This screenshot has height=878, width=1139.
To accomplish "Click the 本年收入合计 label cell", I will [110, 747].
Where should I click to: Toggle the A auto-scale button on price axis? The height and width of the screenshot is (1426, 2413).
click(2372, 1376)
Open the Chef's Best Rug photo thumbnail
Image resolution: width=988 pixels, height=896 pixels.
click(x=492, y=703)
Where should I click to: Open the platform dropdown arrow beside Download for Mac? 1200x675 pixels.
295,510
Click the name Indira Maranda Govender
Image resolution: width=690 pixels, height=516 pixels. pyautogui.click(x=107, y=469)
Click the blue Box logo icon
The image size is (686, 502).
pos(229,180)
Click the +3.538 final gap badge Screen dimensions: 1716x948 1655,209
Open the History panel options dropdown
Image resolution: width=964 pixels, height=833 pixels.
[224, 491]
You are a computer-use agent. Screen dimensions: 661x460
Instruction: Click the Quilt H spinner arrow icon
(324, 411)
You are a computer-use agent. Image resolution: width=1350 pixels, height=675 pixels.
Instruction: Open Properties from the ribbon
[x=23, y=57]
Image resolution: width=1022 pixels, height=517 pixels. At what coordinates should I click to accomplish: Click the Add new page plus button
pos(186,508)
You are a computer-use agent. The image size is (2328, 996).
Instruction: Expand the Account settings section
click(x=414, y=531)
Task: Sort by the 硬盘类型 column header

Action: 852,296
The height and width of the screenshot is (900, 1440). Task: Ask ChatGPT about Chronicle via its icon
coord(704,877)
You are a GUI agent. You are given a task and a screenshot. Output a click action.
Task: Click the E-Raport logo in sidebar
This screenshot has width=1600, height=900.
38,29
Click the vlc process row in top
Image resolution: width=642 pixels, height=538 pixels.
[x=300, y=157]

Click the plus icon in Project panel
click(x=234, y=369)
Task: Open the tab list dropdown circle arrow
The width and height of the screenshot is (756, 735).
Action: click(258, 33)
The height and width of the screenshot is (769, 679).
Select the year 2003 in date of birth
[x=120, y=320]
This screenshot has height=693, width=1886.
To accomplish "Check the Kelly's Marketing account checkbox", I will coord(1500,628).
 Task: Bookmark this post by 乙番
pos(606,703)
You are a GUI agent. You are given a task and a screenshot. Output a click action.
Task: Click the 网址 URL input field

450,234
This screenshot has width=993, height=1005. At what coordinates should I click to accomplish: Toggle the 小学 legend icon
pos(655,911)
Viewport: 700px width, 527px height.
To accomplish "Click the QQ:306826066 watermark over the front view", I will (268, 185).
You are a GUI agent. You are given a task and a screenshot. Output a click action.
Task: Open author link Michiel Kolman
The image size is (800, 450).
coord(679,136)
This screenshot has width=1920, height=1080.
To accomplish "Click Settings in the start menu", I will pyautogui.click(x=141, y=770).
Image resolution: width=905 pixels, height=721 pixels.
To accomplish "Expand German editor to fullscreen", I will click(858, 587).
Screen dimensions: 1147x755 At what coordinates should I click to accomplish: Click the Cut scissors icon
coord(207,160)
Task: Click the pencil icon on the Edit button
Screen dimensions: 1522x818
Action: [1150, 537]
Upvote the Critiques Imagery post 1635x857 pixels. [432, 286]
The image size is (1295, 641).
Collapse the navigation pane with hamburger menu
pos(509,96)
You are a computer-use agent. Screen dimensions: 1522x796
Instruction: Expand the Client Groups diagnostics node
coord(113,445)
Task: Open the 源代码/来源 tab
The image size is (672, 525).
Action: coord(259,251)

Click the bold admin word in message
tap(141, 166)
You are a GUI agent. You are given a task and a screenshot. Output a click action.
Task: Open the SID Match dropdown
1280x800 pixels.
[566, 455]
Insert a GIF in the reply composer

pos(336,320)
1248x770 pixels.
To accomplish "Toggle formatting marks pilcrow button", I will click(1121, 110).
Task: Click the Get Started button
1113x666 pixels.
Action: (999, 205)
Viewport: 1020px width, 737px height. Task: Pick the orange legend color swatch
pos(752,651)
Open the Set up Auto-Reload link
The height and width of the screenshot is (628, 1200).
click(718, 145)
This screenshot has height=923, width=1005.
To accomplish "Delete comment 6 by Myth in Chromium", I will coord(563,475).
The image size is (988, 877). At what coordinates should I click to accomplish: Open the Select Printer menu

• [Exercise]: Copy each line of the records that has "link" in it.

• [Answer section]:
Task: Open author link Michiel Kolman
Open the Set up Auto-Reload link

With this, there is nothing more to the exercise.